Abstract pipeline models can be specified as hardware designs in terms of latches and interconnecting wires. A design with n latches can be characterized by an FSM with state



Figure 2: BDD for  $f(x_1, x_2, x_3) = x_1 \cdot x_2 + x_1 \cdot \overline{x_2} \cdot \overline{x_3}$ .
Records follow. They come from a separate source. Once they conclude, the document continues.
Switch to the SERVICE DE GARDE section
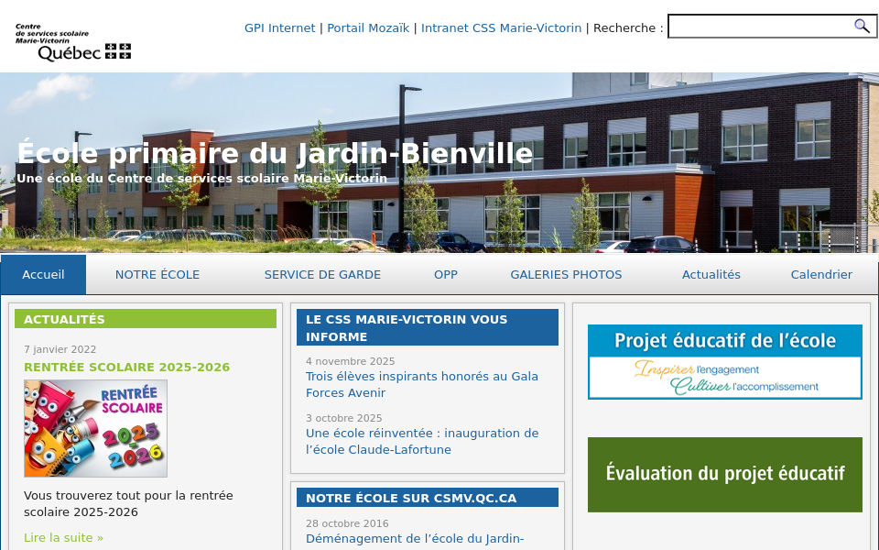 (322, 274)
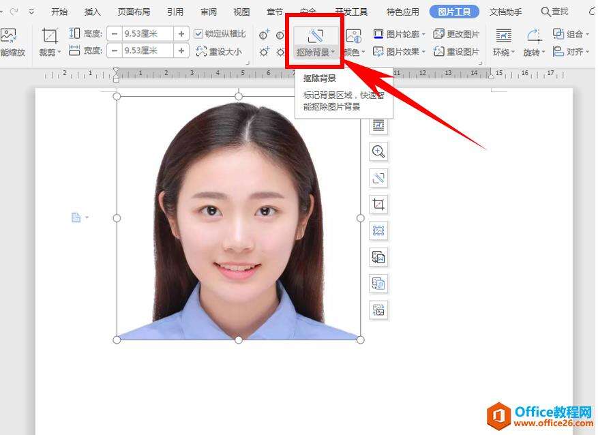Click the layout options icon beside the picture
This screenshot has width=598, height=435.
tap(378, 125)
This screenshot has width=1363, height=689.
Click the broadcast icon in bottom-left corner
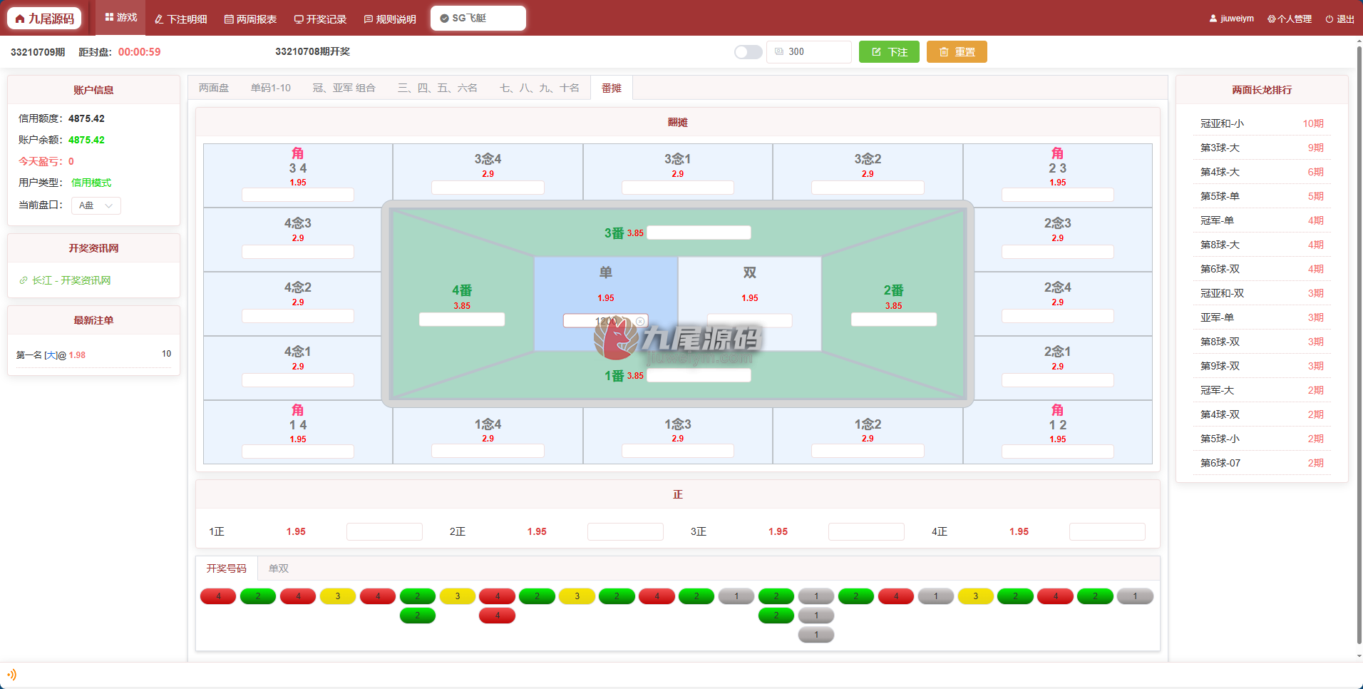click(11, 675)
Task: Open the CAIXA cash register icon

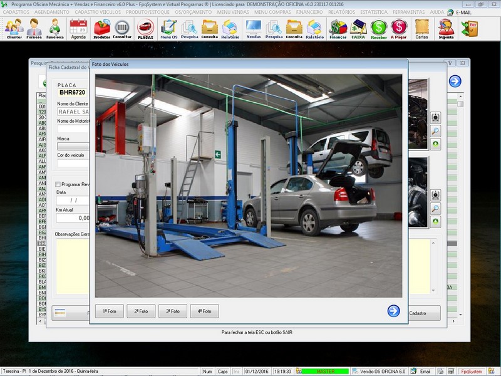Action: coord(358,29)
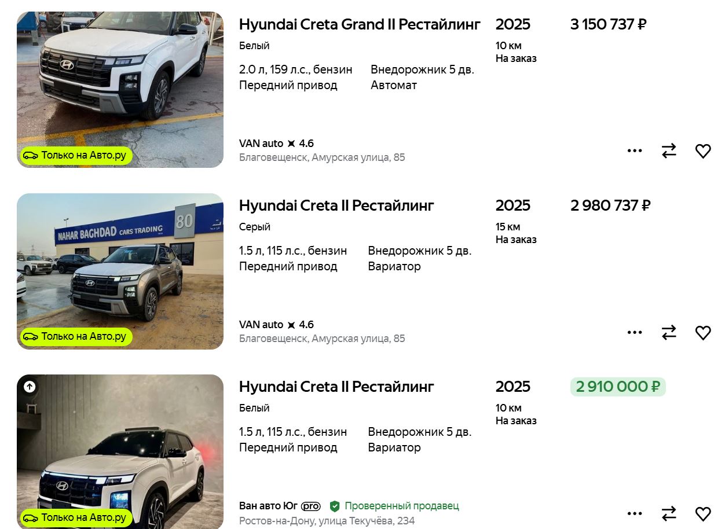The height and width of the screenshot is (529, 725).
Task: Open Ван авто Юг dealer page
Action: click(x=268, y=506)
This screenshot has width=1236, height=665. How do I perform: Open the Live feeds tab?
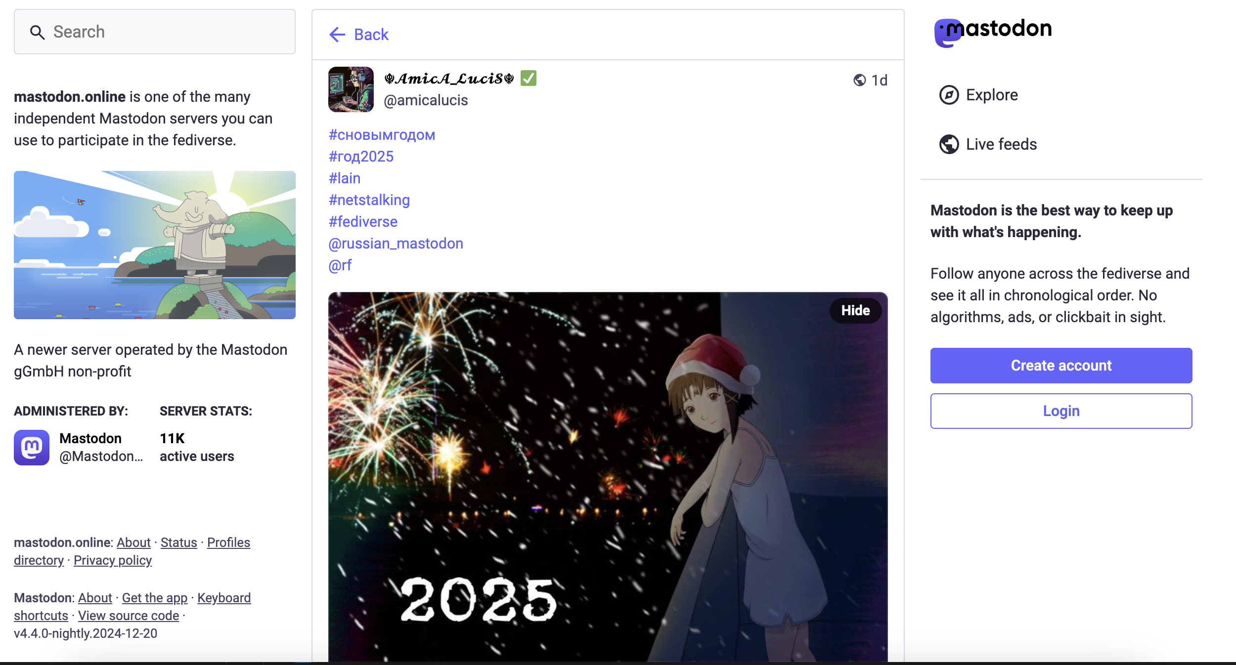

space  $Q = \mathbb{B}^n$ . Translating a hardware specification into its corresponding FSM is a well-known problem in hardware verification and solutions are readily available [9]. The *transition relation* of the FSM *T* is usually constructed by conjunction of the transition relations of the individual latches of the design [27]. For an FSM with *n* latches, we have

$$\mathbf{T}(x,y) = \prod_{j=0}^{n} \mathbf{T}_{j}(x,y)$$

Let  $T_{\mathcal{M}}$  be the transition relation for an abstract pipeline model  $\mathcal{M}$  with state space  $\widehat{Q}$ . We require an abstract model that is independent of any specific program. Such a model can be constructed by identifying variables, either single latches or groups of latches, for which some updates require information associated with program points (instructions). An example of such a variable is the current fetch address. On linear control flow, the fetch address is incremented by the pipeline model. On control flow redirections, e.g. by execution of branch instructions, program information is required to set the new fetch address to the branch target. In such states, the update of the fetch address is not constrained by  $T_{\mathcal{M}}$ . It is updated non-deterministically.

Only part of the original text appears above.